* [Text section]
┌──

Iran claims arrest of US-based monarchist group leader

Circumstances are unclear but Tehran has a record of luring and arresting opposition figures in exile.

Sunday 02/08/2020
A 2019 file picture shows Iranian Minister of Intelligence Seyyed Mahmoud Alavi (C-R) attending a session of Iran’s Assembly of Experts in the capital Tehran. (AFP)
A 2019 file picture shows Iranian Minister of Intelligence Seyyed Mahmoud Alavi (C-R) attending a session of Iran’s Assembly of Experts in the capital Tehran. (AFP)

TEHRAN - Iran said Saturday it had arrested the head of a US-based monarchist group it accused of being behind a 2008 bombing in the southern city of Shiraz and planning other attacks.

Washington cast doubts on Tehran’s version of the arrest calling on Iran to abide by international law.

Iranian authorities, who in the past have lured and arrested other opposition members  based abroad, did not elaborate on where or when the alleged leader of the opposition royalist group known as the Kingdom Assembly of Iran, or Tondar (Farsi for Thunder), was detained.

“Jamshid Sharmahd, who was leading armed and sabotage operations inside Iran, is now in the powerful hands” of Iran’s security forces, state television said, citing an intelligence ministry statement.

A US State Department spokesperson said “the Iranian regime has a long history of detaining Iranians and foreign nationals on spurious charges”.

└──

* [Work instruction 1]
In the article on Iran's arrest claim, condense the paragraph that begins "Iranian authorities, who in the past" into one shorter sentence that keeps its main facts.
* [Work instruction 2]
Based on the article on Iran's arrest claim, answer yes or no for each statement and quote the article's deciding words:
(a) The 2008 bombing that Iran blames on the group happened in Shiraz.
(b) Iranian authorities said where the group leader was detained.
(c) The group's name Tondar means "Thunder" in Farsi.
* [Work instruction 3]
Extend the article on Iran's arrest claim, picking up after its last paragraph.
The entries after this point have no connection to the article on Iran's arrest claim.

* [Extracted information]
┌──

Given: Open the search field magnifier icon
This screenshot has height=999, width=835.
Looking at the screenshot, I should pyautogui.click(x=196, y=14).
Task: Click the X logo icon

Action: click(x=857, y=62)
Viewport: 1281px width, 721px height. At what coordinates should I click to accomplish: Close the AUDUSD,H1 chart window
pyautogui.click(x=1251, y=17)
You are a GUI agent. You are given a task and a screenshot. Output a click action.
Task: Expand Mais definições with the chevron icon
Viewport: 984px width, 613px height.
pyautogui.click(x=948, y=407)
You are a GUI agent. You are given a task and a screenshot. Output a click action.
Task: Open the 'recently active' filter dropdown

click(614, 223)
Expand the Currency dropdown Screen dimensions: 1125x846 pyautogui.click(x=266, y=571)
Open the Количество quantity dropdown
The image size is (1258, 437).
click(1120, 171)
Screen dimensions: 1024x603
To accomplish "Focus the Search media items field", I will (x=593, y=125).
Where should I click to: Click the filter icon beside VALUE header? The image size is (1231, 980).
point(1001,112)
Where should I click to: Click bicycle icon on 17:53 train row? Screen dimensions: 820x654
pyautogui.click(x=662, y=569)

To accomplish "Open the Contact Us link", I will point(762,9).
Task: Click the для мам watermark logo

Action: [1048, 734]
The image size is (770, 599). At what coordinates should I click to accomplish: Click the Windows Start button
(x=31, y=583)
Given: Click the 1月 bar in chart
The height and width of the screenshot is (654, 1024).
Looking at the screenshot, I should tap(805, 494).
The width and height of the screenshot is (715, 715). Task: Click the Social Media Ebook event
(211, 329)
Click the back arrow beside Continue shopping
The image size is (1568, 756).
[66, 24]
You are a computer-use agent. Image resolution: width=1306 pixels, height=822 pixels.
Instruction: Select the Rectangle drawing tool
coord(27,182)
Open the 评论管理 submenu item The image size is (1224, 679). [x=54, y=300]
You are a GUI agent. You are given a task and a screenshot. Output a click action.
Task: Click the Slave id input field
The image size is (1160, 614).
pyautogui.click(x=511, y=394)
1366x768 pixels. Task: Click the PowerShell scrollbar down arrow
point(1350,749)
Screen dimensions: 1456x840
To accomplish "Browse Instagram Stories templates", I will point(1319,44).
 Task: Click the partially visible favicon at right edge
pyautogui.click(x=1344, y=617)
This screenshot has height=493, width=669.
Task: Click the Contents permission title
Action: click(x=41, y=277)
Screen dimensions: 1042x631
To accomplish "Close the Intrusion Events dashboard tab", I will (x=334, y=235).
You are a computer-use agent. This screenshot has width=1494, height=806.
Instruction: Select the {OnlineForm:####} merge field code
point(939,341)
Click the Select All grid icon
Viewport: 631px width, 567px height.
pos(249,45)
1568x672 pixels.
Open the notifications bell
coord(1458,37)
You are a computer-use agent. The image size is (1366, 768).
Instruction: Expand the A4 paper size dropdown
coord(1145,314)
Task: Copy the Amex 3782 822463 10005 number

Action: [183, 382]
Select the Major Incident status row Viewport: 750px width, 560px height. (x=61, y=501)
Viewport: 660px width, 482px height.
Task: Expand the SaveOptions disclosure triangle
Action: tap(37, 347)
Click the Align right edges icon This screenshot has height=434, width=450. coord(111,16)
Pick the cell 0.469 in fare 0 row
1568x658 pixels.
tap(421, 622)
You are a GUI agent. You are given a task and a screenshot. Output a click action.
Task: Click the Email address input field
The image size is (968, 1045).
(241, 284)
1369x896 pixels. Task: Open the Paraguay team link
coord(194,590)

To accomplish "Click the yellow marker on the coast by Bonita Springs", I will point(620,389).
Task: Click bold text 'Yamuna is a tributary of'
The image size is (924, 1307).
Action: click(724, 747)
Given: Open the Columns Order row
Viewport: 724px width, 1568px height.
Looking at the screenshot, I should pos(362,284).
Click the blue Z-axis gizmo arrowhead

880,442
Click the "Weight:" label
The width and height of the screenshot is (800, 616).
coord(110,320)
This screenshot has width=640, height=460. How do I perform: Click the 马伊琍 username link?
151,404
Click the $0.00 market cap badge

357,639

└──

* [Task answer 1]
Iranian authorities, who have lured and arrested exiled opposition members before, gave no details on where or when they detained the alleged leader of the royalist Kingdom Assembly of Iran, also called Tondar ("Thunder" in Farsi).

* [Task answer 2]
(a) Yes: "a 2008 bombing in the southern city of Shiraz"
(b) No: "did not elaborate on where or when"
(c) Yes: "Tondar (Farsi for Thunder)"

* [Task answer 3]
“We urge Iran to be fully transparent and abide by all international legal standards.”

Iran accused the United States of hosting Sharmahd. An Iranian foreign ministry statement  said the US government “must answer for its support of this terrorist group and other groups and criminals who orchestrate armed, sabotage and terrorist operations against the people of Iran from inside America and spill Iranians’ blood,”

Iran’s intelligence ministry said Sharmahd had orchestrated the April 12, 2008 bombing in a packed mosque in Shiraz that killed 14 people and wounded 215.

Iran hanged three men convicted of the bombing in 2009, saying they had ties to the monarchist group.

The three men said they had been taking orders from an Iranian US-backed “CIA agent” identified at the time only as “Jamshid” to try to assassinate a high-ranking official in Iran, Fars news agency reported at the time.

They were 21-year-old Mohsen Eslamian and Ali Asghar Pashtar, 20 — both university students — as well as Rouzbeh Yahyazadeh, 32.

Iran in 2010 hanged two other convicted members of the group, who had “confessed to obtaining explosives and planning to assassinate officials”.

The statement issued on Saturday said that Tondar had plotted several other “big operations” which failed.

It said that Tondar had planned to blow up a dam in Shiraz, use “cyanide bombs” at a Tehran book fair, and plant an explosive device at the mausoleum of the Islamic republic’s founder, the late Ayatollah Ruhollah Khomeini.

Iran’s intelligence ministry published a picture later on Saturday of a grey-haired man in a blindfold it said was Sharmahd. It did not say where or when the photo was taken.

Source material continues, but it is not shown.